Version: 1.3.14

Explainability and Explanations

What are Explainability and Explanations?

Explainability measures the average simplicity of the counterfactual explanations provided for each model.

The Explanations report provides a record-by-record view of the actual input data values side-by-side with the counterfactual values, so viewers can observe the amount of change required to move from one outcome to another. The fewer feature values that must be changed to change the outcome of each record, the more explainable the model is.

The explanations report is run on an alternate dataset that is specified in the scan definition. This report must generate counterfactuals for every row in the explanations dataset, so it may take some time to run for larger datasets.

How is explainability calculated?

The explainability score is the score assigned to capture the simplicity of counterfactual explanations for dataset observations. A single feature change is assigned a score of 100, and scores decrease as more feature values must be changed to alter the outcome.

What is the importance of explainability and explanations?

The different types of viewers of the Certifai evaluations may use the Explanation report in different ways:

  • Data scientists may use this report to spot check the records to make sure that the outcomes assigned make sense. For instance in the Banking:Loan Approval use case you would not expect that a larger counterfactual loan amount would move the result from Loan Denied to Loan Granted. If anomalies like this are present, then the model may have to be altered to be more accurate.

  • Business decision-makers may use this report to get a closer look at why specific models perform the way they do. By knowing which features change the outcomes most often or how much certain features must change, business users can identify the model that best expresses their business’s goals and values. For instance in the Banking:Loan Approval example if changing from have no savings account to having one with just a hundred dollars often moves the result from Loan Denied to Loan Granted, they can help enable loan requesters by encouraging them to open savings accounts.
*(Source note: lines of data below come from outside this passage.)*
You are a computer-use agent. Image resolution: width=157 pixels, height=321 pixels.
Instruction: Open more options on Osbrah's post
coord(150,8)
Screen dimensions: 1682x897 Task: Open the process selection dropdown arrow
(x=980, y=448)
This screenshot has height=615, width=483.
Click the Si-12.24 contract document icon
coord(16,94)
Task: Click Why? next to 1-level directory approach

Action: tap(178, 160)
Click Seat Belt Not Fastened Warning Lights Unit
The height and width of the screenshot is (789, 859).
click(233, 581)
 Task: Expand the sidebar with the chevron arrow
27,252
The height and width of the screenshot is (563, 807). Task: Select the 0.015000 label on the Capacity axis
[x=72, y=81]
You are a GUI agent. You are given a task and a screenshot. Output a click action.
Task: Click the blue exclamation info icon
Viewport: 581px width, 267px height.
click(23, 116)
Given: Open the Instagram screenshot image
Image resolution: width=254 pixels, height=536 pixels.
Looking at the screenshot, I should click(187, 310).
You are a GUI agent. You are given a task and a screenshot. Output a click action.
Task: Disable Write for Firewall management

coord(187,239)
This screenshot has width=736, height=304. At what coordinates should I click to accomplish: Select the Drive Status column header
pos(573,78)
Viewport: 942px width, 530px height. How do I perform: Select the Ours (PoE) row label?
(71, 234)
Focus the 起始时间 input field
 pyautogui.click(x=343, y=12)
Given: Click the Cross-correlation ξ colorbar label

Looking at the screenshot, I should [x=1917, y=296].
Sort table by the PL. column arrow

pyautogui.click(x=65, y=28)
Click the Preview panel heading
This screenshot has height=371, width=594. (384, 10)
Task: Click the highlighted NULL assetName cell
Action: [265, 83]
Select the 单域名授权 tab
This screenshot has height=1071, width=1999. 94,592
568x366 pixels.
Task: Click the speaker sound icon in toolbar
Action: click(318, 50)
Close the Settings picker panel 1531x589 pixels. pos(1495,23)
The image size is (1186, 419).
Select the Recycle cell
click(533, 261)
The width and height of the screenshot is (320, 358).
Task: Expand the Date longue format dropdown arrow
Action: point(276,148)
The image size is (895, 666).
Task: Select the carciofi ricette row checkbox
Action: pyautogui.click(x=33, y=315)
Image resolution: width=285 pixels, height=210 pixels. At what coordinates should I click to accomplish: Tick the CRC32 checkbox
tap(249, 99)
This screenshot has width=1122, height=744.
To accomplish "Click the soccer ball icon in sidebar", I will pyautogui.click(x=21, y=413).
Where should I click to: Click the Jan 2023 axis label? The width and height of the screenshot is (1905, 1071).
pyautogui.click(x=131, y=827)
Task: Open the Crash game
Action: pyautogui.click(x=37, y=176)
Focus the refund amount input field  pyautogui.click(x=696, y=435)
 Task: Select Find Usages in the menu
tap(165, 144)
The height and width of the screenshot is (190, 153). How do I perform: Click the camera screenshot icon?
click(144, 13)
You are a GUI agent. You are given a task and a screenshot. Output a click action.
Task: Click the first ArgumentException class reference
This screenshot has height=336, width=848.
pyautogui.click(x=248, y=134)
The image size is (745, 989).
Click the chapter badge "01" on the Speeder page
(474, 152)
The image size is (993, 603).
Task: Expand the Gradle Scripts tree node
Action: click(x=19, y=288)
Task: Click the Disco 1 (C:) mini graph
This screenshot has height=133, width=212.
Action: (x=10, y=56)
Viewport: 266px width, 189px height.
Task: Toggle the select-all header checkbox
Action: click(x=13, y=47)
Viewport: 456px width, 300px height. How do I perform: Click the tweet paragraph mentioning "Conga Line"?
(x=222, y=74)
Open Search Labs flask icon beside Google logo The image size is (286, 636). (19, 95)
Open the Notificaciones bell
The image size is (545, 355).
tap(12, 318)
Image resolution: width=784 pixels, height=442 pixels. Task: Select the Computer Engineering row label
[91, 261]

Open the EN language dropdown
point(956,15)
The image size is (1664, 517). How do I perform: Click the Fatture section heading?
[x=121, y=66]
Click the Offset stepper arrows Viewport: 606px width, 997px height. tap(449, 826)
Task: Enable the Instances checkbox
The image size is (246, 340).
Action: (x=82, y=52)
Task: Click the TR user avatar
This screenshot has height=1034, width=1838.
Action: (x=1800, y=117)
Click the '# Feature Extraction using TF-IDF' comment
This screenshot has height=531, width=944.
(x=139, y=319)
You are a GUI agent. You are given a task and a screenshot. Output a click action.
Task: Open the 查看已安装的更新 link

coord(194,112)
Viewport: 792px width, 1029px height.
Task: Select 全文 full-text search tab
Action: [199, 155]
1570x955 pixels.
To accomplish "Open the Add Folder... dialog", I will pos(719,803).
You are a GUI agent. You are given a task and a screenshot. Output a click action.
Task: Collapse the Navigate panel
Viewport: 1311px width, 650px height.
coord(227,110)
  • Compliance officers may be interested in using Explainability to define thresholds for acceptability by observing the amount of change for specific features in the best and worst models.

How is explainability displayed in Certifai?

The top of the report displays:

  • The purpose of the prediction
  • The target result for the counterfactual derived for the observation

The explainability histogram shows the distribution over the number of features that must be changed to alter the outcome. The number of changed features is on the x-axis. The changed features for an explanation are the features that had counterfactual values assigned that altered the outcome.

A distribution skewed to the left with a higher score indicates fewer features must change to alter the outcome. Lower scores that are skewed to the right indicate more features’ values must change to alter the outcome.

How are explanations displayed in Certifai?

In the first section, at the top of the report, the viewer makes selections that determine what information is displayed in the sections below.

  • Select a model from the models defined in the scan definition.
  • Select the observation one of two ways
    • move directly to a specific observation number by entering it in the search field
    • manually move through the dataset records one at a time by clicking the forward and back arrows

The second section of the report shows a table of the changed feature actions of the observed data point and the actual and counterfactual values. Changed features are features that may be altered in order to change the predicted outcome for the selected observation. Table columns are as follows:

  • The name of the dataset feature
  • The original value for that feature as expressed in the dataset
  • The counterfactual values for the feature that resulted in a change to the outcome

When you read this table you should look closely at features the algorithm changed and the delta or difference between the original and the counterfactual values. By analyzing this table, the viewer can gain insight into what features must change in order to change the prediction.

The third section of the Explanations report is a table of the remaining features of the dataset. The original data point values and because the counterfactual values are always the same they are designated "No change required".